Work instruction A
In the article on albinos in Tanzania, can you write out everything from "Due to a lack" down to "not as outcasts.", swapping "promotions" for "raises"?
Work instruction B
Do these statements agree with the article on albinos in Tanzania? (i) Some of the people in custody over the killings have been prosecuted. (ii) Nyerere Rutahiro was a farmer in his 50s. (iii) A complete set of albino body parts can sell for $75,000 in Tanzania. For each one, answer yes or no and quote the words from the article that decide it.
Work instruction C
According to the article on albinos in Tanzania, what share of albinos living in the region were raised by single mothers?

Document extract

The last adult albino to be murdered was Nyerere Rutahiro. He was eating dinner outside in his rural compound, when a gang of four strangers burst in, and threatened to arrest him. As his wife Susannah looked on helplessly, the men began to hack at Nyerere’s arms and legs with machetes. “We want your legs,” they shouted, “We want your legs,” his wife recalls, still deeply traumatized by what she saw. Nyerere was targeted for being albino but he was human in the end and died a horrifying death. He was a man in his 50s, father of two and working as a farmer just like the others in the same area. His body was laid to rest in a cement-sealed grave to protect against grave robbers who often steal body parts of the dead to give to witchdoctors.
This is the work of organized gangs, according to Tanzanian police in the capital Dar as Salaam. Witchdoctors, middlemen and the clients who pay for albino body parts are among the 173 people in custody so far for these macabre killings but none has been prosecuted.
The sad reality is that albinos, who can afford it, are now flocking to urban centres where they feel a little safer. African albinos endure insults, discrimination and segregation throughout their lives. They also have a high risk of contracting skin cancer in a region where many jobs are outdoors.
Away from the wards, under the shade of a mango tree, a black woman sits with her albino daughter. Ashura and Amina, her angelic looking 9 year old. They may seem an odd couple at first, but the firm eyes of the mother reveals a woman deeply protective of her child. She is a woman who looks older than her years. Ashura and Amina now live on their own, ostracised by the rest of their family. “When Amina was born my husband and the older two children moved away,” recounts Ashura. “They were so ashamed and thought Amina would bring us bad luck, but I am not leaving her, she’s my daughter,” Ashura say.
Every parent nurturing an albino child has good reason to be frightened in today’s Tanzania. The stories of youngsters being snatched from their parents’ arms or attacked on the way to school are horrific but a part of reality.
Mary Owido, 36 years old and mother of 6 lacks pigment that gives color to skin, eyes and hair, says she is only comfortable when at work or at home with her husband and children.”Wherever I go people start talking about me, saying that my legs and hands can fetch a fortune in Tanzania,” she says. “This kind of talk scares me. I am afraid of going out alone.”
The surge in the use of albino body parts as good luck charms is a result of “a kind of marketing exercise by witch doctors,” the International Federation for the Red Cross and Crescent societies said. The report says the market for albino parts exists mainly in Tanzania, where a complete set of body parts including all limbs, genitals, ears, tongue and nose can sell for $75,000. Wealthy buyers use the parts as talismans to bring them wealth and good fortune.
Many fathers in denial
Almost 90 percent of albinos living in the region were raised by single mothers, because the fathers believed their wives were having affairs with white men. Some African communities believe that albinos are harbingers of disaster, while others mistakenly think albinos are mentally retarded and discourage their parents from taking them to school, saying it’s a waste of money. This resembles the witch-hunt that took place in the middle ages were women and girls would be burned at the stake accused of being witches.
Due to a lack of education, many albinos are illiterate and are forced into menial jobs, exposing them to the sun and skin cancer and those who manage to finish school face discrimination in the work place and are never considered for promotions. But one thing is positive and that is that before people would not dare to speak about albinism and would always keep silence. Today, everybody is talking about it and hopefully things will change so that these people can live as a part of the community and not as outcasts.

Excerpted records
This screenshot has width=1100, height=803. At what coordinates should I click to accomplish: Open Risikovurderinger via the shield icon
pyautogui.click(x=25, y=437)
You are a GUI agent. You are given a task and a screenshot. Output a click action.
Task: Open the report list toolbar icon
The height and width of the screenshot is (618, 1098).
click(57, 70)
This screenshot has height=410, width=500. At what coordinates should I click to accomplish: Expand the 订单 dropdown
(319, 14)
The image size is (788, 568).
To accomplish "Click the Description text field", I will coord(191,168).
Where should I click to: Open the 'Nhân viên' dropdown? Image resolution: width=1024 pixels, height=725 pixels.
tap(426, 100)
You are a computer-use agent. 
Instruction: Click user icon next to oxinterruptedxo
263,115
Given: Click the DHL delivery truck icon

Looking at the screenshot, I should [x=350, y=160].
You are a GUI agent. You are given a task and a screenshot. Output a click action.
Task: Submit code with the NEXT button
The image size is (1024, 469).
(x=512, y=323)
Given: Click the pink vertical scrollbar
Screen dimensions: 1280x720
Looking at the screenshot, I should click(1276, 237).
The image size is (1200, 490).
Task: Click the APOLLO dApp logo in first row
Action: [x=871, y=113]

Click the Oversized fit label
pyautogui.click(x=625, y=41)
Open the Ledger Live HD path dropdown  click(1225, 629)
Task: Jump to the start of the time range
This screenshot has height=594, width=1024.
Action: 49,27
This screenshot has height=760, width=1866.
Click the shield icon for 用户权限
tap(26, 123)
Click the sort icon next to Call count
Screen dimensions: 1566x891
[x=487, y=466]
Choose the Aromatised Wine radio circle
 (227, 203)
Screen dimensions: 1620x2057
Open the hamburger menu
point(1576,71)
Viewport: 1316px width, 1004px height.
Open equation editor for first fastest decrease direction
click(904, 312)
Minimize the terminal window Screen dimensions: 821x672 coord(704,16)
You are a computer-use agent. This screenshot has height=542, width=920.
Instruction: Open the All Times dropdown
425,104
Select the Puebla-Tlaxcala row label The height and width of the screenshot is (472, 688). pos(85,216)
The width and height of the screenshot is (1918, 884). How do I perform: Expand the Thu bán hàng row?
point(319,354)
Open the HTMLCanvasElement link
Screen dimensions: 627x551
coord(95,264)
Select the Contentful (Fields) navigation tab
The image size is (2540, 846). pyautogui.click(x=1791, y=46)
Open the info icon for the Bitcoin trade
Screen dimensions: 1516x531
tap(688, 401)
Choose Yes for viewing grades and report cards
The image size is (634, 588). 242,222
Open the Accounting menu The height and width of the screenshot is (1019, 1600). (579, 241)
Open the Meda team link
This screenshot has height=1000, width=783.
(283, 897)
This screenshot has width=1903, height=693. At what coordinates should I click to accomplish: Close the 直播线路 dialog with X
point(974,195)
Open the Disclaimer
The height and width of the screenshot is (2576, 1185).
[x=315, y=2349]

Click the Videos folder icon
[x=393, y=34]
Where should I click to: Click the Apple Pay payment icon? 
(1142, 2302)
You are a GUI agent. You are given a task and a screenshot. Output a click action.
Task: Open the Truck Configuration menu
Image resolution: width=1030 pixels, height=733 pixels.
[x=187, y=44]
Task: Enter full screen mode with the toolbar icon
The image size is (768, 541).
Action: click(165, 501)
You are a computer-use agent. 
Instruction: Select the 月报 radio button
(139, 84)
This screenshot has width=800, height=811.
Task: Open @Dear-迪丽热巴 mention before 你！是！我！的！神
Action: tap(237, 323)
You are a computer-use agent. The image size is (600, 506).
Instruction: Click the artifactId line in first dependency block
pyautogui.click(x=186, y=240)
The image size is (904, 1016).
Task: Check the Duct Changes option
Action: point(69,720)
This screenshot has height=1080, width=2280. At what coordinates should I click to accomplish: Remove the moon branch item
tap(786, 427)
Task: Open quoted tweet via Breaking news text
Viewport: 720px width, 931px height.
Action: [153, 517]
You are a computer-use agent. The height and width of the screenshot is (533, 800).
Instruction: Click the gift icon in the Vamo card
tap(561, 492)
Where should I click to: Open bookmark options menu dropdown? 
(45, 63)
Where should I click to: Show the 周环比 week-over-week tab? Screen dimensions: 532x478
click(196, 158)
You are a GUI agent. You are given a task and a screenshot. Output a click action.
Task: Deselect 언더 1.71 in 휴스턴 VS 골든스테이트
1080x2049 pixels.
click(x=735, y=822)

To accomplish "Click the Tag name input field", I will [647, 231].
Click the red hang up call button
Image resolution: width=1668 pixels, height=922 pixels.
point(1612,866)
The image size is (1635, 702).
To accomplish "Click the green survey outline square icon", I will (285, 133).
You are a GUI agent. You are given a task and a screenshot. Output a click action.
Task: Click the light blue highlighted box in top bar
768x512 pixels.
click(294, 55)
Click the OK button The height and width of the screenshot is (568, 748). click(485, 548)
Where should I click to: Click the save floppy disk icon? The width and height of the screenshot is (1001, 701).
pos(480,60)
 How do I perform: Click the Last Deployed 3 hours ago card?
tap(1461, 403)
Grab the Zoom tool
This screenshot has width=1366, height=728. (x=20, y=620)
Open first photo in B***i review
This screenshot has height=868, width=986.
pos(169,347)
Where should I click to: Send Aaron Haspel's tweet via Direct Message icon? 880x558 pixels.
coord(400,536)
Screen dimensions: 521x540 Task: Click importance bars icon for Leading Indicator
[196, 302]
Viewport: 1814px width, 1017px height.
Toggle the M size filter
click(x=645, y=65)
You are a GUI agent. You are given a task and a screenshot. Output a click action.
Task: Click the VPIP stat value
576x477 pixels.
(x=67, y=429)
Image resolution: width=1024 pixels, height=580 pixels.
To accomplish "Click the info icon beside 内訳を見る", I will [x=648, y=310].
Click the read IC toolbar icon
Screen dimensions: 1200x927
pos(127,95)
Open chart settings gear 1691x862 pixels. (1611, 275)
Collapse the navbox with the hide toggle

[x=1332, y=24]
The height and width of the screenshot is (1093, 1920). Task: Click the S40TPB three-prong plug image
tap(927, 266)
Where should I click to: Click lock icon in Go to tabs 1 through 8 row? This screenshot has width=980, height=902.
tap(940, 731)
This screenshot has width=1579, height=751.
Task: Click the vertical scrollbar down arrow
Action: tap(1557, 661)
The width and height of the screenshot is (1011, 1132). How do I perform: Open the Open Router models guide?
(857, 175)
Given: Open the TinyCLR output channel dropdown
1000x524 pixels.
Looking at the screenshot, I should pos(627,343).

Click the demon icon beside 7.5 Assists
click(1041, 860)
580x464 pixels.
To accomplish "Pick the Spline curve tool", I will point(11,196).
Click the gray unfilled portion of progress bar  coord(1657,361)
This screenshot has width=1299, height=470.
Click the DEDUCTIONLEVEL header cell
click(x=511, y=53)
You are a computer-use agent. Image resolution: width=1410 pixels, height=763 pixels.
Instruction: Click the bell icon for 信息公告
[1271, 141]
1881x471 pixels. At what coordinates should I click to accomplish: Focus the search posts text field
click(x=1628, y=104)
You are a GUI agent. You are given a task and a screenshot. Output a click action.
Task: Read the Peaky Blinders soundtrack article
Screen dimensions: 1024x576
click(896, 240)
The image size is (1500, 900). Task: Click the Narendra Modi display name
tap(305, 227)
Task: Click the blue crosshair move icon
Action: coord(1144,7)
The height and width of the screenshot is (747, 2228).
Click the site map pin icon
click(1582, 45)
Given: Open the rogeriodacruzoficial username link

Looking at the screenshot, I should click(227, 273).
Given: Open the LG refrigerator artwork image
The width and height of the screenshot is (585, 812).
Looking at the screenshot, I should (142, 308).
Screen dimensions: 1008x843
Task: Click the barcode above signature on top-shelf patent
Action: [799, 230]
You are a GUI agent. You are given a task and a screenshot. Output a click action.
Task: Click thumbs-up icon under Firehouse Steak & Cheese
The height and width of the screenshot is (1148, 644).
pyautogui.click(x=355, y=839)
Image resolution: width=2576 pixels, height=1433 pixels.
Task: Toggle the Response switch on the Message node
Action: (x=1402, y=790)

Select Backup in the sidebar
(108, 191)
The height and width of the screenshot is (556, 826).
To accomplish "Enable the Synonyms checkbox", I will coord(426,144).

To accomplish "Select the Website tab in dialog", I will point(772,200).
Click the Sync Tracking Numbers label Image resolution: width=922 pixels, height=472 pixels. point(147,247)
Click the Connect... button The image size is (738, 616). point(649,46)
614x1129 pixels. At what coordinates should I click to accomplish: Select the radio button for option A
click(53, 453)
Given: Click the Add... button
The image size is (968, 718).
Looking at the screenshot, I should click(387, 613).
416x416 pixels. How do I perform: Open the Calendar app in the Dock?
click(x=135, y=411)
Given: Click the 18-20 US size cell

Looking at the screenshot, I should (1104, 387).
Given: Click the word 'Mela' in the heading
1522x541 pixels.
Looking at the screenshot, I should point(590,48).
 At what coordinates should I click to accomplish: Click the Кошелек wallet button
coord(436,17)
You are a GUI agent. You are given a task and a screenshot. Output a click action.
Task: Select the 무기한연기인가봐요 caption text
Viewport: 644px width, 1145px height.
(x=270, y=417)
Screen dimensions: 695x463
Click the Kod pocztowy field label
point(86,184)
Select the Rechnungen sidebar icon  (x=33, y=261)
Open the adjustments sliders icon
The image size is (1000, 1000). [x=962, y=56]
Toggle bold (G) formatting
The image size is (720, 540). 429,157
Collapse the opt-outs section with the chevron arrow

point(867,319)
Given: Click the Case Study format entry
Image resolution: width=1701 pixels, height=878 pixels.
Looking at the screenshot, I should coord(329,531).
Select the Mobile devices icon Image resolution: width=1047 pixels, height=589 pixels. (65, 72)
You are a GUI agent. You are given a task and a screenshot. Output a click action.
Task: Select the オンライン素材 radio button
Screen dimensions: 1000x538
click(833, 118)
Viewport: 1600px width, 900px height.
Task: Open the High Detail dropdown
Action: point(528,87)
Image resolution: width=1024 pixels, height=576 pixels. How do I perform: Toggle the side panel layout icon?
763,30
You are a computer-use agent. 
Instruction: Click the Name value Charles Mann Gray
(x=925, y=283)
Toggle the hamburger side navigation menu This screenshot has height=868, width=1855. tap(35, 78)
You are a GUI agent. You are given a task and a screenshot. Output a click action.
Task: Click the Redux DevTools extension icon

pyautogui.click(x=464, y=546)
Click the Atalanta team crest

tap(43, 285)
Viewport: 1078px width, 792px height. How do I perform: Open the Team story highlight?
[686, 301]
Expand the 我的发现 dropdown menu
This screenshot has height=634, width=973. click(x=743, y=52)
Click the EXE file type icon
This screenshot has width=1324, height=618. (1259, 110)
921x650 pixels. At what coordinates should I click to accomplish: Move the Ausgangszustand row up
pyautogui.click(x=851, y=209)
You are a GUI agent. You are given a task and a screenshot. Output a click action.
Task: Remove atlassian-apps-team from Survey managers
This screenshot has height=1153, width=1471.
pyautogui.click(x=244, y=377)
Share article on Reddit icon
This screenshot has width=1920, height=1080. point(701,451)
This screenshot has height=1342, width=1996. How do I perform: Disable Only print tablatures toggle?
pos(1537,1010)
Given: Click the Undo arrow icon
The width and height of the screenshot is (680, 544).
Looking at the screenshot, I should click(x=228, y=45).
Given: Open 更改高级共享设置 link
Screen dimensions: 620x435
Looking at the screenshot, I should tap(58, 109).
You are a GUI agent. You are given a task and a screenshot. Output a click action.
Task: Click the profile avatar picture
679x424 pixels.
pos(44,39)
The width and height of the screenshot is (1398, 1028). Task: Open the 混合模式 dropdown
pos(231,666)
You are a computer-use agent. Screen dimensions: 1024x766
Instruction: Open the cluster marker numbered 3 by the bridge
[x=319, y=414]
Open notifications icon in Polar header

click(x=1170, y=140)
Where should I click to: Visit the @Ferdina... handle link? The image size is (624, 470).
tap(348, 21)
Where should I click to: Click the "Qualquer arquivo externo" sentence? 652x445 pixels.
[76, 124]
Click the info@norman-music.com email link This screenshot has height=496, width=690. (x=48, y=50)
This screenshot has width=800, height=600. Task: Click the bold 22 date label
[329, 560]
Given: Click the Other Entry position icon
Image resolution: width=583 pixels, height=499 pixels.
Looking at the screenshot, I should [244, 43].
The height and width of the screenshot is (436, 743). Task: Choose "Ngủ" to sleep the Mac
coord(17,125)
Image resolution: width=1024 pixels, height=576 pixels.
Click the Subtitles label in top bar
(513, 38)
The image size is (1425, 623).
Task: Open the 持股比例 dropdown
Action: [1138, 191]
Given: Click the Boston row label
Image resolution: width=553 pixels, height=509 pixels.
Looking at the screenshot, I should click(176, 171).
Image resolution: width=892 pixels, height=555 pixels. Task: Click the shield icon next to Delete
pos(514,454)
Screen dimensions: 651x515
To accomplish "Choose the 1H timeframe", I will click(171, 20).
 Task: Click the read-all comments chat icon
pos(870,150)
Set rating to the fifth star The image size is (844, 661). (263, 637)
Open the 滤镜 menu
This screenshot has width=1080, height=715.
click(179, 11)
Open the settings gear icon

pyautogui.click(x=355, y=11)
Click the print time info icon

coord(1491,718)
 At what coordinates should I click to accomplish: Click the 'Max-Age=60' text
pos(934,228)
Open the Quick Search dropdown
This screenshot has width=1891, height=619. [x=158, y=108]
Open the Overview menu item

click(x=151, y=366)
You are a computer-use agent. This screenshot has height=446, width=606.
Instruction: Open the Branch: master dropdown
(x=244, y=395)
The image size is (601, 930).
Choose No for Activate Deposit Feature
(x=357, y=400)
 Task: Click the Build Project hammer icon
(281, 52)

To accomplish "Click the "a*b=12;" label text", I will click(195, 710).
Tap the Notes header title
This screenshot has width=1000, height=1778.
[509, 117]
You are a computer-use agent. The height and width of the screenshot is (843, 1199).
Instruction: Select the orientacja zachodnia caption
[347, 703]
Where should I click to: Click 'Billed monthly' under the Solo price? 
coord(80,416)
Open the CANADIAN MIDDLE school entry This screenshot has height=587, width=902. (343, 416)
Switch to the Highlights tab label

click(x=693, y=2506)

Worked solution A
Due to a lack of education, many albinos are illiterate and are forced into menial jobs, exposing them to the sun and skin cancer and those who manage to finish school face discrimination in the work place and are never considered for raises. But one thing is positive and that is that before people would not dare to speak about albinism and would always keep silence. Today, everybody is talking about it and hopefully things will change so that these people can live as a part of the community and not as outcasts.

Worked solution B
(i) No: "none has been prosecuted."
(ii) Yes: "He was a man in his 50s, father of two and working as a farmer"
(iii) Yes: "a complete set of body parts including all limbs, genitals, ears, tongue and nose can sell for $75,000"

Worked solution C
Almost 90 percent.